Fifty-six patients underwent radical prostatectomy
and the findings are shown in Table-4. Twelve had PSA ≤ 4 ng/mL.
There was no statistical difference between Gleason score and tumor volume
for both groups of patients. The median Gleason score was 7 for both groups
(p = 0.068), and tumor volume was 10% or 3.1 cm3 and 11% or
4.05 cm3 for ≤ 4 ng/mL and PSA > 4 ng/mL, respectively
(p = 0.689 for percentage and p = 0.639 for cm3). There were
no differences between the groups regarding extra-prostatic extension
(p = 0.424), seminal vesicles infiltration (p > 0.999), lymph node
metastasis (p > 0.999) and positive surgical margins (p = 0.427). One
(8.3%) patient was stage pT3 with PSA ≤ 4 ng/mL and 10 were staged
at this level (22.7%) with PSA > 4 ng/mL (p = 0.424).
In the group of patients with PSA ≤
4 ng/mL there was no insignificant cancer as defined by Epstein et al.
(17) as a tumor volume of less than 0.5 cm3, Gleason score
less than 7, and organ-confined. Additionally, one patient was stage pT3a,
showing extra-prostatic extension and positive surgical margin.
COMMENTS
In
order to minimize economic impact in the health system and maximize the
effectiveness of detecting and treating CaP, various studies have aimed
to find the best levels of PSA and its variations, especially PSA density
and PSA kinetics (18). CaP screening programs have shown that using 4.0
ng/mL as a cutoff results in only clinically significant tumors being
detected, and one third of the men treated for radical prostatectomy disease
that had progressed beyond the prostate (8). Lowering PSA levels to 2.5
ng/mL seems to better detect organ-confined tumors, enhancing chances
of disease-free and overall survival, particularly in younger men (19,20).
In association with lowering PSA levels, the current practice of more
intensive biopsy regimens could lead to the detection of non-significant
tumors. It was the aim of our study to describe histopathological findings
in extended prostate biopsy in patients with PSA levels lower than 4 ng/mL.

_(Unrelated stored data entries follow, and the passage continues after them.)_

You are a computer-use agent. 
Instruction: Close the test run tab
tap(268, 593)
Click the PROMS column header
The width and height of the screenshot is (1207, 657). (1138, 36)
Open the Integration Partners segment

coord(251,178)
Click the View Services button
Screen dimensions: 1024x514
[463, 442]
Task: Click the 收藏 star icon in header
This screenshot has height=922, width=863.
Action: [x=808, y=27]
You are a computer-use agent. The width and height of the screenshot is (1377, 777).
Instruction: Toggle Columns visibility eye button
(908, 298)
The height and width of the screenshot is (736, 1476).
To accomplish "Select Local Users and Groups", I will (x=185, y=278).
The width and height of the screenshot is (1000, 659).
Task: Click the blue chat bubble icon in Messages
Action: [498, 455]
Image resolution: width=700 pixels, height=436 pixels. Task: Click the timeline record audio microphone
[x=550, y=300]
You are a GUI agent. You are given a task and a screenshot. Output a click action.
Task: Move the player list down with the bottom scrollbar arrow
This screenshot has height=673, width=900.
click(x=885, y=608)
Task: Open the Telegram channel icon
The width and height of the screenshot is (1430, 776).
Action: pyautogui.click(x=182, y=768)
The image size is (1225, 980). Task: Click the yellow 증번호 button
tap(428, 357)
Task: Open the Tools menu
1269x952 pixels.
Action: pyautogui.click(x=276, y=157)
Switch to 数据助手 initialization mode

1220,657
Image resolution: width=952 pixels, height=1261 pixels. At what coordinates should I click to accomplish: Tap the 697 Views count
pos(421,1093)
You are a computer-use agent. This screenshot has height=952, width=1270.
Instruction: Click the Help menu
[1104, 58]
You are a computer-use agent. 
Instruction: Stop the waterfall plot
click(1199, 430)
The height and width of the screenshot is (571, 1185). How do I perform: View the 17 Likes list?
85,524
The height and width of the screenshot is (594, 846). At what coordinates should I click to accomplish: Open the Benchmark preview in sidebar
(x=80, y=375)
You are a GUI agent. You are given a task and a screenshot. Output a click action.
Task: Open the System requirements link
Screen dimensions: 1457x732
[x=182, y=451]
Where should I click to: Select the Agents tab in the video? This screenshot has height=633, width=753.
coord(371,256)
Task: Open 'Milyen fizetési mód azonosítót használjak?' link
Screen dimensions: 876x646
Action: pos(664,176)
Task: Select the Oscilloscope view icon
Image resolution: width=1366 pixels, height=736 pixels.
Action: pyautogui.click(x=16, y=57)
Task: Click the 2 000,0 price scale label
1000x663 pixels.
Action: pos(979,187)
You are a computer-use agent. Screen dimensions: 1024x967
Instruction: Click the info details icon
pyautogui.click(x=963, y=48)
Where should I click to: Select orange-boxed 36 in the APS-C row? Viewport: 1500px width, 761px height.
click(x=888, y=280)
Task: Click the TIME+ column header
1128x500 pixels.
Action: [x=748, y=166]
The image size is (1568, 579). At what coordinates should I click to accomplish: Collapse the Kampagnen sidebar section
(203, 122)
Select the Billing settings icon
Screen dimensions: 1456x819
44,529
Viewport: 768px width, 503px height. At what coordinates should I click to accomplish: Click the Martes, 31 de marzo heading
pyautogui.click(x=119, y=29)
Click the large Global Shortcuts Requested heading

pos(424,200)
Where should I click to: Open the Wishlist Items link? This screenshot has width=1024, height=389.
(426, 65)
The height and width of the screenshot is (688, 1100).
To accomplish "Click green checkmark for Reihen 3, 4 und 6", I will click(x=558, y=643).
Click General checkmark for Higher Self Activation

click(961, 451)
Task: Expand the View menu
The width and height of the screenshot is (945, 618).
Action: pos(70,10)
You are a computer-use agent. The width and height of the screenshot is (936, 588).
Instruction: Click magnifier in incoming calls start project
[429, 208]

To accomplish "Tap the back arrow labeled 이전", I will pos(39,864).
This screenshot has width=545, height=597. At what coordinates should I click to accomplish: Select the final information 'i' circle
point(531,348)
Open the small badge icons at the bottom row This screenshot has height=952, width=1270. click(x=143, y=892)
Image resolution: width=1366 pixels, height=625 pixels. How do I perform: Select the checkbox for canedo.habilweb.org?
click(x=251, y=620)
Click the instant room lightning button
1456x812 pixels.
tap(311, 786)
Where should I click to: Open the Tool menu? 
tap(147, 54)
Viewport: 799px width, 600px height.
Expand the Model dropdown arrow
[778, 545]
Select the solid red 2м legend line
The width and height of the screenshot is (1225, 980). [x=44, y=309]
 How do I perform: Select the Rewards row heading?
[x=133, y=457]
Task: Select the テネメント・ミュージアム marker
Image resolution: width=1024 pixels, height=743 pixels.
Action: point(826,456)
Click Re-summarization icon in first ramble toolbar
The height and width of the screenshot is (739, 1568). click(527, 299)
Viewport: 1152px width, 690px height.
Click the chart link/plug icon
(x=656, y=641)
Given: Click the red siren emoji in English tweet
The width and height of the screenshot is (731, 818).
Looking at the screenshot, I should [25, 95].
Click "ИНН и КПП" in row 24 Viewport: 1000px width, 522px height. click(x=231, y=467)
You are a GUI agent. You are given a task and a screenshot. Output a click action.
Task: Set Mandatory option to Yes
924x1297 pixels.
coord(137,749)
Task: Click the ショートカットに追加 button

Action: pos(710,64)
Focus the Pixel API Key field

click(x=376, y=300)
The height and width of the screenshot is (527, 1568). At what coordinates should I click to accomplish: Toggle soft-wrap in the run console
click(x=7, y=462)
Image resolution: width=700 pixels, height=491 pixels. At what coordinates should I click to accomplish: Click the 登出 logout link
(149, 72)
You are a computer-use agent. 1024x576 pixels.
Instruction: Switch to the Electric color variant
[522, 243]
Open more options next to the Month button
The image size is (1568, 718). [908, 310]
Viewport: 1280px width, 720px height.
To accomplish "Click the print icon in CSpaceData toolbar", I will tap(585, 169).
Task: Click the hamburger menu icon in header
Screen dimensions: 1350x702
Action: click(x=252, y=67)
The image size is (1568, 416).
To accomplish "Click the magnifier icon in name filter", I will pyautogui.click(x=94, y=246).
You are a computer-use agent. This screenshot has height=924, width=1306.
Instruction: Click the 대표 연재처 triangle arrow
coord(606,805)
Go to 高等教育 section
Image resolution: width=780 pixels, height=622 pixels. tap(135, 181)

We have shown that cancer was diagnosed
in 32% of patients, which is the same proportion of patients diagnosed
with cancer with a PSA > 4 ng/mL, which is the traditional cutoff for
prostate biopsy. We also observed that cancer was diagnosed even in patients
with a very low level of PSA, below 1 ng/mL, and there was significantly
worse disease as PSA levels rose. Malignancy was observed in 29.4%, 28.0%
and 39.1% of patients with PSA levels from 1.1 to 2 ng/mL, 2.1 to 3 ng/mL,
and 3.1 to 4 ng/mL, respectively. Our numbers were even higher than those
reported by the Prostate Cancer Prevention Trial, which indicated that
the overall cancer detection was 15.2%. They found cancer in 6.6% of patients
when PSA was less than 0.5 ng/mL, 10.1% when it was between 0.6 to 1.0
ng/mL, 17.0% from 1.1 to 2 ng/mL, 23.9%, from 2.1 to 3.0 ng/mL, and 26.9%
when PSA was 3.1 to 4 ng/mL (21). The median PSA value for men in their
40s and 50s is approximately 0.7 ng/mL and 0.9 ng/mL, respectively, and
a baseline PSA level greater than the median for each age group was related
to a 12 to 22-fold greater risk of having CaP (22). Although the American
Cancer Society Guidelines recommend screening for CaP before age 50 only
in men with risk factors for CaP, including African-American descent or
a strong family history of CaP, authors have recommended the measurement
of baseline PSA at age 40, which could allow the determination of PSA
kinetics, and is a sensitive marker for prostate cancer diagnosis and
prognostic prediction (22). This knowledge may be changing the standard
practice of urology since in this present study patients with PSA ≤
4 ng/mL were significantly younger. Bill-Axelson et al. (23) have claimed
that initiating screening before age 50 and detecting cancer earlier should
prevent death, especially because patients undergoing radical prostatectomy
younger than 65 years-old have reduced CaP-specific mortality. Sun et
al. (18) have previously shown that in patients younger than 50, PSA levels
of 2.5 ng/mL have specificity of 94% for detecting cancer, and strongly
recommend measuring PSA in younger men. Together with the number of patients
we have just found, biopsy should be recommended when PSA is higher than
the median for that specific age, since almost one third of men will be
diagnosed CaP.
Gleason score is the most important isolated
prognostic factor, and we observed no difference in the Gleason score
between the groups with PSA lower or higher than 4 ng/mL, which both had
a median Gleason score of 7. Furthermore, tumor volume in prostate biopsy
has been addressed as a very important predictor of cancer extension and
outcome. Multiple measurements have been used, including number of positive
cores, total millimeters of cancer amongst all cores, percentage of each
core occupied by cancer and total percent of cancer in the entire specimen.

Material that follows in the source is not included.